DOCUMENT TEXT:
Question

Find the solution set for each system by graphing both of the system’s equations in the same rectangular coordinate system and finding points of intersection. Check all solutions in both equations.$$\left\{\begin{array}{l}x^{2}-y^{2}=4 \\\x^{2}+y^{2}=4\end{array}\right.$$

Answer

**step1 Analyze the First Equation: Hyperbola**

The first equation is $$x^2 - y^2 = 4$$. This type of equation represents a hyperbola. To understand its shape, we can find its x-intercepts (where the graph crosses the x-axis) and y-intercepts (where it crosses the y-axis).

Equation: $$x^2 - y^2 = 4$$

To find x-intercepts, set $$y=0$$:

$$x^2 - (0)^2 = 4$$
$$x^2 = 4$$
$$x = \pm 2$$

So, the graph passes through the points (2,0) and (-2,0). These are the vertices of the hyperbola.

RECORDS FOR THE EXERCISE:
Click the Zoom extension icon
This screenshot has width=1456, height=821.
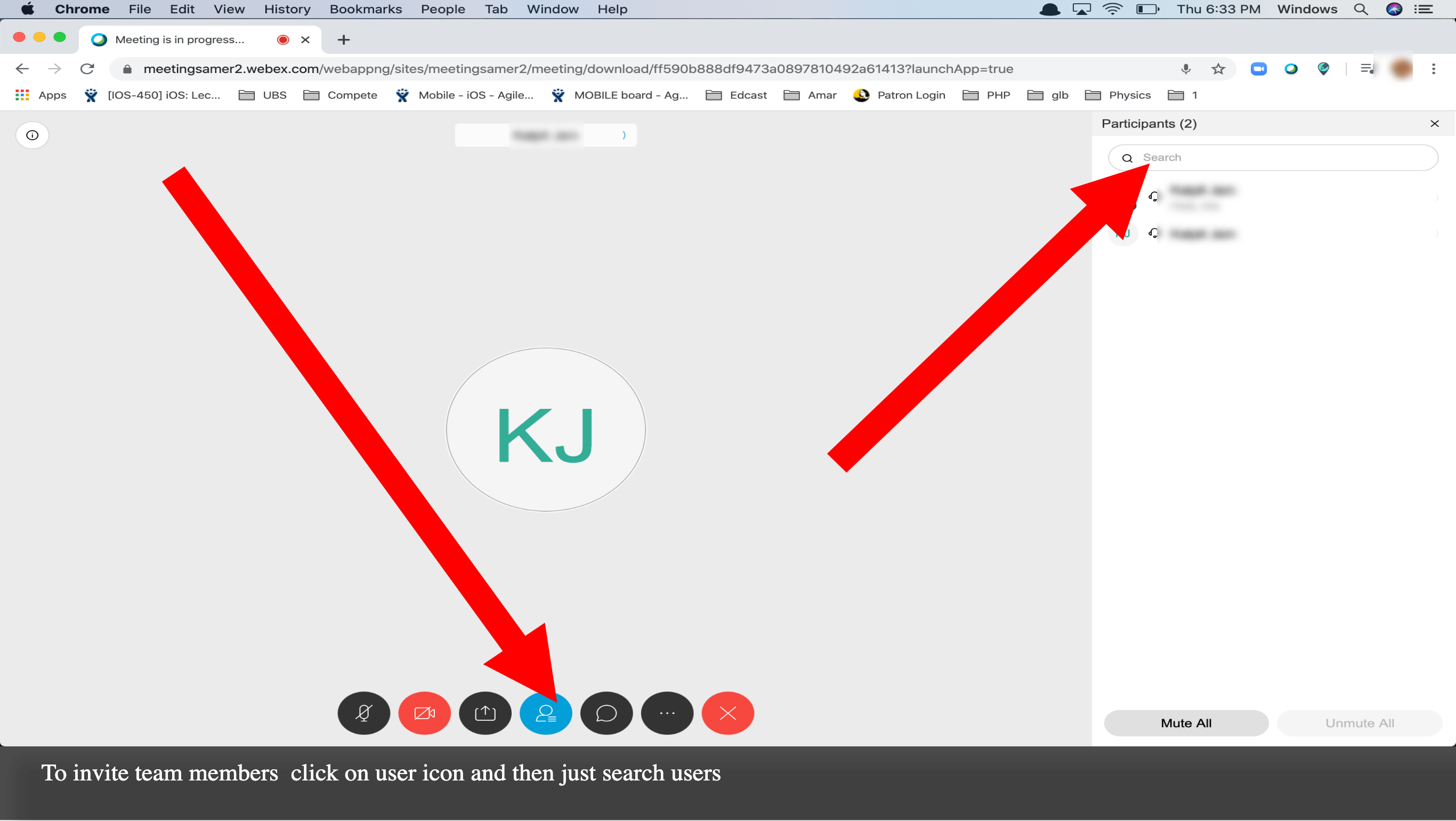(x=1258, y=69)
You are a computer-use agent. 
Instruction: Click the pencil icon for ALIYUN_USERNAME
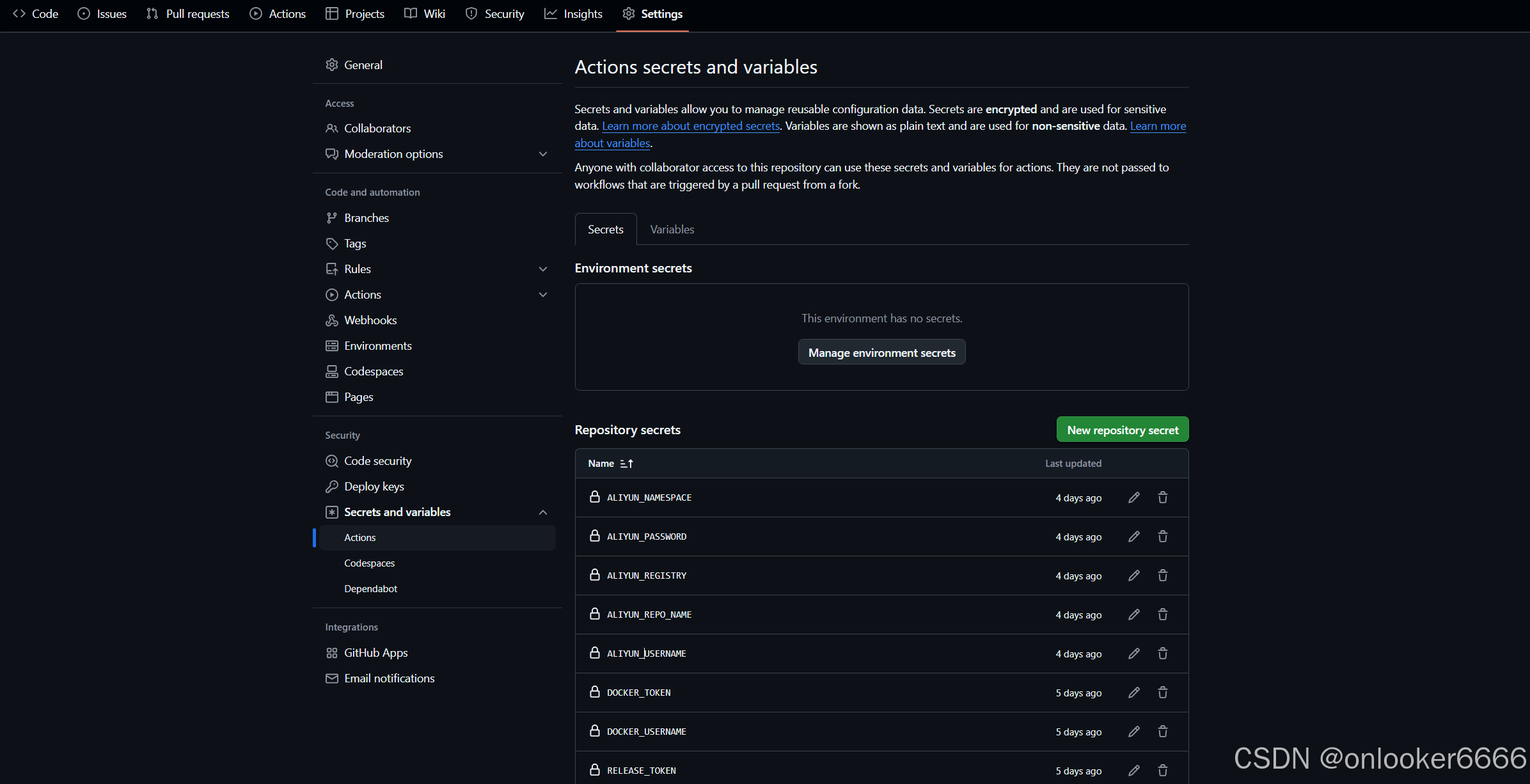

LIST OF TASKS:
1. Shift every coordinate in the answers of the coordinate rows above by adding 55 to each number, and write out all of those rows again, requests included. Leave out the pictures.
2. Continue the worked solution to the hyperbola-and-circle system from the point where it stops.

TASK-BY-TASK OUTPUTS:
1.
Click the Zoom extension icon
This screenshot has width=1456, height=821.
(x=1313, y=124)
You are a computer-use agent. 
Instruction: Click the pencil icon for ALIYUN_USERNAME

2.
To find y-intercepts, set $$x=0$$:

$$(0)^2 - y^2 = 4$$
$$-y^2 = 4$$
$$y^2 = -4$$

There are no real solutions for $$y$$, which means the graph does not cross the y-axis. The hyperbola opens horizontally, with its branches extending to the left from (-2,0) and to the right from (2,0).

**step2 Analyze the Second Equation: Circle**

The second equation is $$x^2 + y^2 = 4$$. This type of equation represents a circle centered at the origin (0,0) with a specific radius. The general form of a circle centered at the origin is $$x^2 + y^2 = r^2$$, where $$r$$ is the radius.

Equation: $$x^2 + y^2 = 4$$

Comparing with the general form, we see that $$r^2 = 4$$. So, the radius is:

$$r = \sqrt{4} = 2$$

This means the circle is centered at (0,0) and passes through points that are 2 units away from the origin in all directions, such as (2,0), (-2,0), (0,2), and (0,-2).

**step3 Graph Both Equations**

To solve the system by graphing, we draw both the hyperbola and the circle on the same rectangular coordinate system.
For the circle $$x^2 + y^2 = 4$$: Draw a circle centered at (0,0) with a radius of 2. It will pass through points (2,0), (-2,0), (0,2), and (0,-2).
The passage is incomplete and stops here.